Holi,
the festival of colours, brings the message of the
onset of spring. It is celebrated on the day after
the full moon in early March every year. People
all over celebrate this colourful festival by smearing
each other with coloured powder and spraying one
another with coloured water from pichkaris
(water pistons).
The
festival, celebrated with utmost pomp and gaiety,
has many elements of primitive and prolific rites
and reveries that have defied civilisation. During
the three days of this festival, the whole country
goes gay with merry makers thronging the streets,
daubed in diverse colours, looking funny and ridiculous.
Holi demands big time planning. Buckets of strongly
coloured water have to be concocted and water balloons
filled to greet friends and neighbours. The gala
time starts in the morning itself. People go around
smearing each other with gulal (coloured
powder) and coloured water. Children shoot jets
of water from their pichkaris, screaming
gleefully. A lot of people spend the day alternating
between getting drenched and coloured, and consuming
thandai (a marijuana-based drink) in large
quantities as the day progresses.
The mythological origins of this festival vary
in different parts of the country.

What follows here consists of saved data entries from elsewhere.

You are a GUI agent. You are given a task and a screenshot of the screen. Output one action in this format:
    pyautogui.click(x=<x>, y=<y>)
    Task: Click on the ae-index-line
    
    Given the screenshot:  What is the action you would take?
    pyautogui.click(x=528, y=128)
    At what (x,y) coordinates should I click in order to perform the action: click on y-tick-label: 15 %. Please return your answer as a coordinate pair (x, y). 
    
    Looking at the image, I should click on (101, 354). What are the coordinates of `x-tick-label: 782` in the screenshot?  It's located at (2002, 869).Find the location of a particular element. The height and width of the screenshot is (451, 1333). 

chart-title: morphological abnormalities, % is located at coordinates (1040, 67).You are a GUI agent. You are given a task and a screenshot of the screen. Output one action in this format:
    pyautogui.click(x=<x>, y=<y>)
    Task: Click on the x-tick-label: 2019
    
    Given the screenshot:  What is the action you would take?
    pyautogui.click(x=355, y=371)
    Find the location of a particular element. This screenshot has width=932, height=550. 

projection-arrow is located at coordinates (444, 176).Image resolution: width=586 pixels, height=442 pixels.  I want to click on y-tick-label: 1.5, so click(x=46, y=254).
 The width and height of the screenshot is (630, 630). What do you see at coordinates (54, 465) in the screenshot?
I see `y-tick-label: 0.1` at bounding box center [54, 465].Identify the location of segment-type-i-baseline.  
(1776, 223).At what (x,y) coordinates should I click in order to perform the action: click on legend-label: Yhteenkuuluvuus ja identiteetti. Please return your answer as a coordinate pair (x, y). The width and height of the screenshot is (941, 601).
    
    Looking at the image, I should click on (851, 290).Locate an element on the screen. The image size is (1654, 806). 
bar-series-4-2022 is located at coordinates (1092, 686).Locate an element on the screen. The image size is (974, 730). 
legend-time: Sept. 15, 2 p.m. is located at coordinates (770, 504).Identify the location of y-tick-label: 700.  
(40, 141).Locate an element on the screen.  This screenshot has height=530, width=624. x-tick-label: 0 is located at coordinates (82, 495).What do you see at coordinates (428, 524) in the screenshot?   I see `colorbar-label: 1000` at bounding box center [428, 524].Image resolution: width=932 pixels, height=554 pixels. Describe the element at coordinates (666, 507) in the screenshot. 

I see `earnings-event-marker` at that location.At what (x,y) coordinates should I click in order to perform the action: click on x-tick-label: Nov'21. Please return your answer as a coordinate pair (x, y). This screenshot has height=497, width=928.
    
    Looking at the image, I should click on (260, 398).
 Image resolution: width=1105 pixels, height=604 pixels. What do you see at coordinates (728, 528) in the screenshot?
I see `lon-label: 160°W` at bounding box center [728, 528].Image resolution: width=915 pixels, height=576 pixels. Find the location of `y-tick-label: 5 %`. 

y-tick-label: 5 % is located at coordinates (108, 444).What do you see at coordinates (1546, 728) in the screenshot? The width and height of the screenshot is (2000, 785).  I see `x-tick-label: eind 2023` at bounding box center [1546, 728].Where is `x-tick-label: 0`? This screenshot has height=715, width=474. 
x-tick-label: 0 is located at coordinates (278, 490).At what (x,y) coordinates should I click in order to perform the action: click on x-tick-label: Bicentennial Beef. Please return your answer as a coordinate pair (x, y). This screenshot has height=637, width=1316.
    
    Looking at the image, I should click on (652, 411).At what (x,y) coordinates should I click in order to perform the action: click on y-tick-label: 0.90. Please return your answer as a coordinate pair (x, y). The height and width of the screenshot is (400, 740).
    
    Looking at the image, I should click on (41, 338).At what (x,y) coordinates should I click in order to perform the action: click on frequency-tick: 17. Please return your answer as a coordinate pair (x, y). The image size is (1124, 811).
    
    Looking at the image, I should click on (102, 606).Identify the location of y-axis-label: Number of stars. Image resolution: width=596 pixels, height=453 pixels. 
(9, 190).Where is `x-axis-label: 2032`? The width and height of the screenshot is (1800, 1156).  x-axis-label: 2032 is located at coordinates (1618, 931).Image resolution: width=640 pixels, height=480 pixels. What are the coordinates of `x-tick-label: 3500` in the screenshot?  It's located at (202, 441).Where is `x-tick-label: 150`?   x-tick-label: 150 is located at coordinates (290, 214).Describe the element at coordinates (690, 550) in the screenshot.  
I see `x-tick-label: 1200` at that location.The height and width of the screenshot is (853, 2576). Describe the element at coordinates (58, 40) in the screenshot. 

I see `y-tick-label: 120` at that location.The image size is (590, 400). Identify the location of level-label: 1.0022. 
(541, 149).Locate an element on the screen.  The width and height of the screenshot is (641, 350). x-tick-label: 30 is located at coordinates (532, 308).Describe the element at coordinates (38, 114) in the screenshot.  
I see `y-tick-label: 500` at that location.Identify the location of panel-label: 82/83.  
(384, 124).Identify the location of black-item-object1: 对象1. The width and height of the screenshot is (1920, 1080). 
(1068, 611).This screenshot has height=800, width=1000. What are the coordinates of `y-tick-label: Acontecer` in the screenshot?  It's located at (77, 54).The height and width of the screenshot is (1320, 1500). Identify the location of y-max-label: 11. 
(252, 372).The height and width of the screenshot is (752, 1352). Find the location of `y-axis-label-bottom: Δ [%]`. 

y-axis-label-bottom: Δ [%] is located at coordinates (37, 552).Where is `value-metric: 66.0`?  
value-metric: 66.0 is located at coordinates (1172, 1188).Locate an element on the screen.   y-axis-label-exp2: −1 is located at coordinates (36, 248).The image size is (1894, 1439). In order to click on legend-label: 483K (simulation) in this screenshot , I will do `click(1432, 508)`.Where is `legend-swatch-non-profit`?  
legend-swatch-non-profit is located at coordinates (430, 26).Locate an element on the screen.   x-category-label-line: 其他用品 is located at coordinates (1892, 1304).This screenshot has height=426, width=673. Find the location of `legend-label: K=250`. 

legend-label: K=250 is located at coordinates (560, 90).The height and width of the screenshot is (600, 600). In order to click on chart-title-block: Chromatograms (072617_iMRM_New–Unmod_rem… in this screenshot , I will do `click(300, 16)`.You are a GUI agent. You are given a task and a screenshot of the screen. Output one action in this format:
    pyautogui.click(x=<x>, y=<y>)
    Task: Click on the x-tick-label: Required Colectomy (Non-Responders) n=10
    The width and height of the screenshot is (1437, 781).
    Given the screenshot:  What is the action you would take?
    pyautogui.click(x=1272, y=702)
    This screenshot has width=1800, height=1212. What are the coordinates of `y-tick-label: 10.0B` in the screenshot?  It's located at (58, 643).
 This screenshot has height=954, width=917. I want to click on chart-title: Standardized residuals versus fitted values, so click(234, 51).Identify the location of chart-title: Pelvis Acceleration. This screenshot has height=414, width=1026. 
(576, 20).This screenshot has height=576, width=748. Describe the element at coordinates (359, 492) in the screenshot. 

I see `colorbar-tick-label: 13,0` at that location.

According to
one legend: The mighty king Hiranyakashyapu
in his stupendous ego ordered his people to worship
him as god. His son Prahlad defying his father's
orders continued his worship of Lord Vishnu.
The king wanting to kill Prahlad and wipe out the
very name of Lord Vishnu sent his sister Holika,
who possessed the boom of never being burnt by fire,
to destroy Prahlad. She cajoled the young Prahlad
to sit in her lap and she herself took her seat
in a blazing fire with the full conviction that
fire could never touch her. But the flames devoured
Holika and Prahlad walked out of the fire unscathed
and alive. Perhaps this festival got its name from
this incident. Certainly it was the victory of good
over Evil!
In North India and Uttar Pradesh, effigies
of Holika are burnt. To render gratefulness to Agni
- God of Fire, gram and stalks from the harvest
are offered with all humility.
As years rolled by, this festival acquired a new
significance. Besides being a Spring festival
it also become the Harvest festival. The
winter crop of Rabi gets ripe and the corns
of wheat become golden. So Holi means joyful celebration
to the farmers of new harvest. They offer their
first crop to the god of Fire.
Holi is incomplete without bhang (Indian
hemp, narcotic and intoxicant), consumed by many
in the form of laddoos and ghols. Singing and dancing
to the beat of dholaks (drums) completes the picture.